▶ _Task item_
I would like you to transcribe all of the data exactly.

[Collected data]
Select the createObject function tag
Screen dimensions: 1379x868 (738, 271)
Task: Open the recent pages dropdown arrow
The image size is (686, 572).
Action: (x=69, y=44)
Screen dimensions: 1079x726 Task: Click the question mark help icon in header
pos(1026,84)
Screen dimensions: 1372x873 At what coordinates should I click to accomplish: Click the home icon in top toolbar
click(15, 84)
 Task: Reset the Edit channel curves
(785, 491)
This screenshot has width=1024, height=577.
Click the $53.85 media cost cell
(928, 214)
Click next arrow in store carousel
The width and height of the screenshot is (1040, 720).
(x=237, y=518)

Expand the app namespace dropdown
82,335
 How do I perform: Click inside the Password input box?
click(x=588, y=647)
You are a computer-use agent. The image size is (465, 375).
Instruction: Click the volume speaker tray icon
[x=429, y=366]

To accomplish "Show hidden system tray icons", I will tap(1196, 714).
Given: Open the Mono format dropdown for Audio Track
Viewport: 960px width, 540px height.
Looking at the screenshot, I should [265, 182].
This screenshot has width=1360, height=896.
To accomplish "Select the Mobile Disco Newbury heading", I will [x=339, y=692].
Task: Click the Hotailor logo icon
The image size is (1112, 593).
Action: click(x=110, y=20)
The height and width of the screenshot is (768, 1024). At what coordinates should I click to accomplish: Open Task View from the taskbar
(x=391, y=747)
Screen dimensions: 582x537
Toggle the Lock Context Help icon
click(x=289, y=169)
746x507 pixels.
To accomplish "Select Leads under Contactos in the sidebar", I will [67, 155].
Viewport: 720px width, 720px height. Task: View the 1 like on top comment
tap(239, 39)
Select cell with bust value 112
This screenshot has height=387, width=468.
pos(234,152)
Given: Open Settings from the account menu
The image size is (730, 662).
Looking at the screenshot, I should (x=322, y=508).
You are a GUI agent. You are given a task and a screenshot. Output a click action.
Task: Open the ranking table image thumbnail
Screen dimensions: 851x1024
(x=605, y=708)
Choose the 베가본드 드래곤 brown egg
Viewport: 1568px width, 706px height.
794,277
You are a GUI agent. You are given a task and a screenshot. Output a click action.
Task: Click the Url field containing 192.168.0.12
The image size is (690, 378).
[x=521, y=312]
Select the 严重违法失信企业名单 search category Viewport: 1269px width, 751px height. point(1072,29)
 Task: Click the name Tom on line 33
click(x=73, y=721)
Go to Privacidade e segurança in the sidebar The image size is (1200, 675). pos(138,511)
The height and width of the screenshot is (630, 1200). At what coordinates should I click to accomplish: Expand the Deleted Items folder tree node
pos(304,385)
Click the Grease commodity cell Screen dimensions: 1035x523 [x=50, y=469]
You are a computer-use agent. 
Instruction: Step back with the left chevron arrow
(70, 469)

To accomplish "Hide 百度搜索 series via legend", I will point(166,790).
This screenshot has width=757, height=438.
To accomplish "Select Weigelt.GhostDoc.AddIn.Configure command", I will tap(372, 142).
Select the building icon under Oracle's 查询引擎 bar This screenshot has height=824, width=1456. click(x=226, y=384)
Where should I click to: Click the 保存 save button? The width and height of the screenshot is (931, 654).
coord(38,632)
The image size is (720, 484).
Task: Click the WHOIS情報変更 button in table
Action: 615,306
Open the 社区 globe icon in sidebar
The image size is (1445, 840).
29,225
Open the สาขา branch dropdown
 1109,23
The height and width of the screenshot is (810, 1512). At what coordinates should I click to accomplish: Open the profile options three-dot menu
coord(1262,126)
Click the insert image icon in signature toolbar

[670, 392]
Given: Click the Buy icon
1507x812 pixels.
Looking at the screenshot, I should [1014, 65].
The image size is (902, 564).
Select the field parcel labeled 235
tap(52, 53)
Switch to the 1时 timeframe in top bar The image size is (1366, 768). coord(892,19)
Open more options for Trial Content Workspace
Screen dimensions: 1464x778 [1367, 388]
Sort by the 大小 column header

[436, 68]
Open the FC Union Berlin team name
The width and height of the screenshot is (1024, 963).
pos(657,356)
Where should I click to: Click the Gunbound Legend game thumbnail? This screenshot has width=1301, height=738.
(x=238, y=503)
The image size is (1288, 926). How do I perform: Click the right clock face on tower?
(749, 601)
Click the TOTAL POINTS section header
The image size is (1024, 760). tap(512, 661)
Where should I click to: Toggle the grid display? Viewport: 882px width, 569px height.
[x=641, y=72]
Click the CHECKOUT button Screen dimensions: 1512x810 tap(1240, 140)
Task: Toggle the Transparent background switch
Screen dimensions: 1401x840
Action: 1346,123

▶ _Answer for this exercise_
Select the createObject function tag
Screen dimensions: 1379x868 (738, 271)
Task: Open the recent pages dropdown arrow
The image size is (686, 572).
Action: (x=69, y=44)
Screen dimensions: 1079x726 Task: Click the question mark help icon in header
pos(1026,84)
Screen dimensions: 1372x873 At what coordinates should I click to accomplish: Click the home icon in top toolbar
click(15, 84)
 Task: Reset the Edit channel curves
(785, 491)
This screenshot has width=1024, height=577.
Click the $53.85 media cost cell
(928, 214)
Click next arrow in store carousel
The width and height of the screenshot is (1040, 720).
(x=237, y=518)

Expand the app namespace dropdown
82,335
 How do I perform: Click inside the Password input box?
click(x=588, y=647)
You are a computer-use agent. The image size is (465, 375).
Instruction: Click the volume speaker tray icon
[x=429, y=366]

To accomplish "Show hidden system tray icons", I will tap(1196, 714).
Given: Open the Mono format dropdown for Audio Track
Viewport: 960px width, 540px height.
Looking at the screenshot, I should [265, 182].
This screenshot has width=1360, height=896.
To accomplish "Select the Mobile Disco Newbury heading", I will [x=339, y=692].
Task: Click the Hotailor logo icon
The image size is (1112, 593).
Action: click(x=110, y=20)
The height and width of the screenshot is (768, 1024). At what coordinates should I click to accomplish: Open Task View from the taskbar
(x=391, y=747)
Screen dimensions: 582x537
Toggle the Lock Context Help icon
click(x=289, y=169)
746x507 pixels.
To accomplish "Select Leads under Contactos in the sidebar", I will [67, 155].
Viewport: 720px width, 720px height. Task: View the 1 like on top comment
tap(239, 39)
Select cell with bust value 112
This screenshot has height=387, width=468.
pos(234,152)
Given: Open Settings from the account menu
The image size is (730, 662).
Looking at the screenshot, I should (x=322, y=508).
You are a GUI agent. You are given a task and a screenshot. Output a click action.
Task: Open the ranking table image thumbnail
Screen dimensions: 851x1024
(x=605, y=708)
Choose the 베가본드 드래곤 brown egg
Viewport: 1568px width, 706px height.
794,277
You are a GUI agent. You are given a task and a screenshot. Output a click action.
Task: Click the Url field containing 192.168.0.12
The image size is (690, 378).
[x=521, y=312]
Select the 严重违法失信企业名单 search category Viewport: 1269px width, 751px height. point(1072,29)
 Task: Click the name Tom on line 33
click(x=73, y=721)
Go to Privacidade e segurança in the sidebar The image size is (1200, 675). pos(138,511)
The height and width of the screenshot is (630, 1200). At what coordinates should I click to accomplish: Expand the Deleted Items folder tree node
pos(304,385)
Click the Grease commodity cell Screen dimensions: 1035x523 [x=50, y=469]
You are a computer-use agent. 
Instruction: Step back with the left chevron arrow
(70, 469)

To accomplish "Hide 百度搜索 series via legend", I will point(166,790).
This screenshot has width=757, height=438.
To accomplish "Select Weigelt.GhostDoc.AddIn.Configure command", I will tap(372, 142).
Select the building icon under Oracle's 查询引擎 bar This screenshot has height=824, width=1456. click(x=226, y=384)
Where should I click to: Click the 保存 save button? The width and height of the screenshot is (931, 654).
coord(38,632)
The image size is (720, 484).
Task: Click the WHOIS情報変更 button in table
Action: 615,306
Open the 社区 globe icon in sidebar
The image size is (1445, 840).
29,225
Open the สาขา branch dropdown
 1109,23
The height and width of the screenshot is (810, 1512). At what coordinates should I click to accomplish: Open the profile options three-dot menu
coord(1262,126)
Click the insert image icon in signature toolbar

[670, 392]
Given: Click the Buy icon
1507x812 pixels.
Looking at the screenshot, I should [1014, 65].
The image size is (902, 564).
Select the field parcel labeled 235
tap(52, 53)
Switch to the 1时 timeframe in top bar The image size is (1366, 768). coord(892,19)
Open more options for Trial Content Workspace
Screen dimensions: 1464x778 [1367, 388]
Sort by the 大小 column header

[436, 68]
Open the FC Union Berlin team name
The width and height of the screenshot is (1024, 963).
pos(657,356)
Where should I click to: Click the Gunbound Legend game thumbnail? This screenshot has width=1301, height=738.
(x=238, y=503)
The image size is (1288, 926). How do I perform: Click the right clock face on tower?
(749, 601)
Click the TOTAL POINTS section header
The image size is (1024, 760). tap(512, 661)
Where should I click to: Toggle the grid display? Viewport: 882px width, 569px height.
[x=641, y=72]
Click the CHECKOUT button Screen dimensions: 1512x810 tap(1240, 140)
Task: Toggle the Transparent background switch
Screen dimensions: 1401x840
Action: 1346,123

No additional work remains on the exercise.